Why is it Difficult to Talk About Infertility?
It can be incredibly exciting when an individual or couple starts to think about planning their family. People don’t often stop to consider that they might have difficulty conceiving. When pregnancy doesn’t occur and infertility becomes a reality, many feel anxiety, hopelessness and, most of all, shame.
It shouldn’t be this way. About 1 in 10 women in the United States have difficulty getting pregnant. It’s not only a women’s issue either; about one-half of reported fertility problems come from the male side of the equation. So why do we have such a hard time discussing fertility issues when it is such a common problem that can affect anyone?
Pressure to Have a Baby
People in their prime fertility years often have friends, family, and coworkers around them at the same stage in life. A couple might see friends getting married and having children right away, and then feel pressure to do the same.

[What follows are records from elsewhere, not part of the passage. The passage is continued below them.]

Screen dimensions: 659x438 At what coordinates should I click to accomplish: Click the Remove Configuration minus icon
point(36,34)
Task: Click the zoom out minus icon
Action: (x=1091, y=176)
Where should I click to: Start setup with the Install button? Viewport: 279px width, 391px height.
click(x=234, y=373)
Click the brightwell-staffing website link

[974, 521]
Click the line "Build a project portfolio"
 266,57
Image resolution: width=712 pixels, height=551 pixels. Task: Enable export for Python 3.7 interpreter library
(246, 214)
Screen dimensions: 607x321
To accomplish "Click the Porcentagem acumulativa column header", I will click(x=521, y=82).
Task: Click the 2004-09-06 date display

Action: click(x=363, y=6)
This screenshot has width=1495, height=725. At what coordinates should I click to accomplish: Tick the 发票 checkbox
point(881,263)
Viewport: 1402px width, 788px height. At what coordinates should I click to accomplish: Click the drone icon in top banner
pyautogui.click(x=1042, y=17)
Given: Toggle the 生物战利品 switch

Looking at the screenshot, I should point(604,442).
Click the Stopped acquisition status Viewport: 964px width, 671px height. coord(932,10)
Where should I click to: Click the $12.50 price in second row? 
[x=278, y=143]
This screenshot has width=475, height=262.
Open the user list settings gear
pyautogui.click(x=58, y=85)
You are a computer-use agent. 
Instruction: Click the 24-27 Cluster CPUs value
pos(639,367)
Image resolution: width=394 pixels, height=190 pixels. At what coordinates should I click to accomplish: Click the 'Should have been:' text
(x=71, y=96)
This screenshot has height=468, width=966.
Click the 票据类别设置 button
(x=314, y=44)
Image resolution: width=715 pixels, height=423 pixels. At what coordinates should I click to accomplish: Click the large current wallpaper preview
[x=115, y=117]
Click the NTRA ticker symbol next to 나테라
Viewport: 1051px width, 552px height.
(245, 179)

Women especially face pressure to meet social expectations and have a child, with people constantly asking, “When are you going to have a baby?” Even when someone knows 100% that they plan to start forming a family, the external pressure can increase stress and anxiety.
With this additional pressure in the equation, it can feel like the whole process is a failure if it doesn’t work out on the first or second try. People having difficulty conceiving often blame themselves and have a harder time reaching out for help.
Talking About Infertility
Breaking the stigma surrounding fertility issues facilitates open discussions not shrouded in shame and negativity. With added candor, individuals and families can share their experiences with others, maybe even learning that their friends and family are going through or have experienced similar struggles. Sharing knowledge about fertility issues can also help push people to find the fertility clinics and benefits programs that suit them the best.
People will always face obstacles in family building but should feel able to talk to their loved ones about their struggles and seek help without shame or guilt.